No Brilliantly Coloured Birds
Six colour screenprint on 315 gsm Heritage White paper
74 × 102 cm
Edition of 40 copies, signed and numbered by the artist
about this work
Martin Boyce developed this large scale unique print as part of his No Reflections installation for the Scottish Pavilion of the 2009 Venice Biennale.
Continuing Boyce’s interest in the ‘collapse of nature and architecture’ and interior and exterior forms, this print references the empty wooden interior of the artist’s bird box sculpture in the vacated Italian Palazzo; the holes in which simultaneously suggest the form of a head or mask. During the development of this project Boyce drew from a short text he had written with an abandoned zoo in mind: ‘warm dry stone and palm leaves, no elephants, no giraffes, no penguins, no brilliantly coloured birds…’.

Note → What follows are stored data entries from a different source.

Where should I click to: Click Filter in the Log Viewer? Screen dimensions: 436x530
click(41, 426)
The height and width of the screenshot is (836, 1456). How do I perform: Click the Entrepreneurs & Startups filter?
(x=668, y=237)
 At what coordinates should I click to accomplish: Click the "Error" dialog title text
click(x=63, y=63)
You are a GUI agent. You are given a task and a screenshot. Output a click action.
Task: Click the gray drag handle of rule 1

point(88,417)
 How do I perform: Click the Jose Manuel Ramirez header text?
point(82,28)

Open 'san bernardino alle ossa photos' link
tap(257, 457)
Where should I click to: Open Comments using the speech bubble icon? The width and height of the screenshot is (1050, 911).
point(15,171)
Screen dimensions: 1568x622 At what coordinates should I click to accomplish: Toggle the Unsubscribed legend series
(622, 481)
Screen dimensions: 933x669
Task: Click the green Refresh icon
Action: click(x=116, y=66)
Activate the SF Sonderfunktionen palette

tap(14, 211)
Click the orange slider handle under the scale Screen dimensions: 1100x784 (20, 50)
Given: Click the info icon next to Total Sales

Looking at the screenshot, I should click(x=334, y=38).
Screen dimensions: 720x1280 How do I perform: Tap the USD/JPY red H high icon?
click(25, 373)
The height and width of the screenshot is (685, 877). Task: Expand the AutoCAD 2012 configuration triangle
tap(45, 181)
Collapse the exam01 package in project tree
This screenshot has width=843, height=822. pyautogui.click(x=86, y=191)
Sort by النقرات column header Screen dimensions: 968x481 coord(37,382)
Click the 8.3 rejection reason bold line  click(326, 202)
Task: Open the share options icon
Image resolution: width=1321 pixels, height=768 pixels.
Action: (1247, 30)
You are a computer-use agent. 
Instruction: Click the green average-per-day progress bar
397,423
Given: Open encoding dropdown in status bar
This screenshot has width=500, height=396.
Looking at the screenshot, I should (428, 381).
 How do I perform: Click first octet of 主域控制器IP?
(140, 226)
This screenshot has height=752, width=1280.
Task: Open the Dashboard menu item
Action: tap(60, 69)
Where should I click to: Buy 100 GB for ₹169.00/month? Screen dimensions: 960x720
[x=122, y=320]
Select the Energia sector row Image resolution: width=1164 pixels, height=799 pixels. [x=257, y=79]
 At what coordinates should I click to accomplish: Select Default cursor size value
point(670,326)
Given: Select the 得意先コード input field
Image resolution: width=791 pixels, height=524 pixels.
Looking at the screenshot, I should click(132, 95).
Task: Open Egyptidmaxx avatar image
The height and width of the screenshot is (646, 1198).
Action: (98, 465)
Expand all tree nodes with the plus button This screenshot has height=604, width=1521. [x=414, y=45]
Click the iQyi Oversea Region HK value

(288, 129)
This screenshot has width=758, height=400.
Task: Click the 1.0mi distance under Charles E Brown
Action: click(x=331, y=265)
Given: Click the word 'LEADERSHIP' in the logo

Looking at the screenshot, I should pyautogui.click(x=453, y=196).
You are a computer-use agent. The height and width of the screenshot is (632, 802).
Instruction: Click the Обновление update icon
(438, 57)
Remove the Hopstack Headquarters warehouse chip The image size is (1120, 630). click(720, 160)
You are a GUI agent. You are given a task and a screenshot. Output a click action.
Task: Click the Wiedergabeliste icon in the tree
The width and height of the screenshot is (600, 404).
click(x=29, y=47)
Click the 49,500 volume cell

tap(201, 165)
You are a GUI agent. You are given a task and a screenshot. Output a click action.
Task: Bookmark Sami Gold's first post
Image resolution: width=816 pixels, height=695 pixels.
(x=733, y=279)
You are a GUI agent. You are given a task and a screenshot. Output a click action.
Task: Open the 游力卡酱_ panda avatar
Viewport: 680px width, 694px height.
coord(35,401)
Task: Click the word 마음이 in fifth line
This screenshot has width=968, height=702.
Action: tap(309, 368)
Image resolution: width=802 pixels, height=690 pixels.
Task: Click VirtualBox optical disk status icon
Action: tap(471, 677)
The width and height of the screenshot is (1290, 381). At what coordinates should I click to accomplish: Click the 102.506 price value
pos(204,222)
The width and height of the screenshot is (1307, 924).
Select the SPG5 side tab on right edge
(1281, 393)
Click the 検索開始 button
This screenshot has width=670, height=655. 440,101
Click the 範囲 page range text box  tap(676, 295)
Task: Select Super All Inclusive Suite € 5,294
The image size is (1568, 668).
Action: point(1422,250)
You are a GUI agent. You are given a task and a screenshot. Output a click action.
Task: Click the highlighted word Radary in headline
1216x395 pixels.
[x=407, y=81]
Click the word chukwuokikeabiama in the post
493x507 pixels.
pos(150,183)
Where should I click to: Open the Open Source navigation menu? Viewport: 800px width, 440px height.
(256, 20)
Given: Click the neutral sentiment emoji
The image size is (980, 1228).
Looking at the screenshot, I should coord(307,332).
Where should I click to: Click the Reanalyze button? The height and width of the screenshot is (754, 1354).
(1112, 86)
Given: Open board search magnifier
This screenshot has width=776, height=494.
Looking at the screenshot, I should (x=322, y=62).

This language of an abandoned garden is continued with the text ‘No Brilliantly Coloured Birds’ that tumbles out across the image. The form of the text stems from a central structural motif that forms a core of much of Boyce’s work. This motif is derived from an early black and white photograph of four geometric concrete trees sculpted by Joel and Jan Martel in 1925.
(courtesy of Dundee Contemporary Arts)
about Martin Boyce
Martin Boyce works across a range of media including sculpture, installation and photography as well as wall paintings and fictional text. At the core of his work is an exploration of modernist design and specifically how time has affected our understanding of design objects.
In an early work for example; he deconstructed two modernist objects by the iconic designers Charles and Ray Eames, making the leg splint into a tribal mask and the L-bar into a spear. In works such as this, Boyce compares the culture in which the objects were originally produced, in this case, the optimism surrounding the post-war boom in manufacturing, to their position today as collectable art objects.
Boyce’s interest in modernist design was reinforced when he discovered a photograph of the concrete trees created by the sculptors Joël and Jan Martel for the 1925 Parisian Exhibition of Decorative Arts. This marks the departure point for his recent work. From the Martels’ decidedly cubist-inspired interpretation of nature, Boyce devised his own grid-based vocabulary of geometric shapes that he has since used as a basis for all aspects of his art. He also created his own font of angular letters, which has allowed Boyce to develop his interest in language and narrative.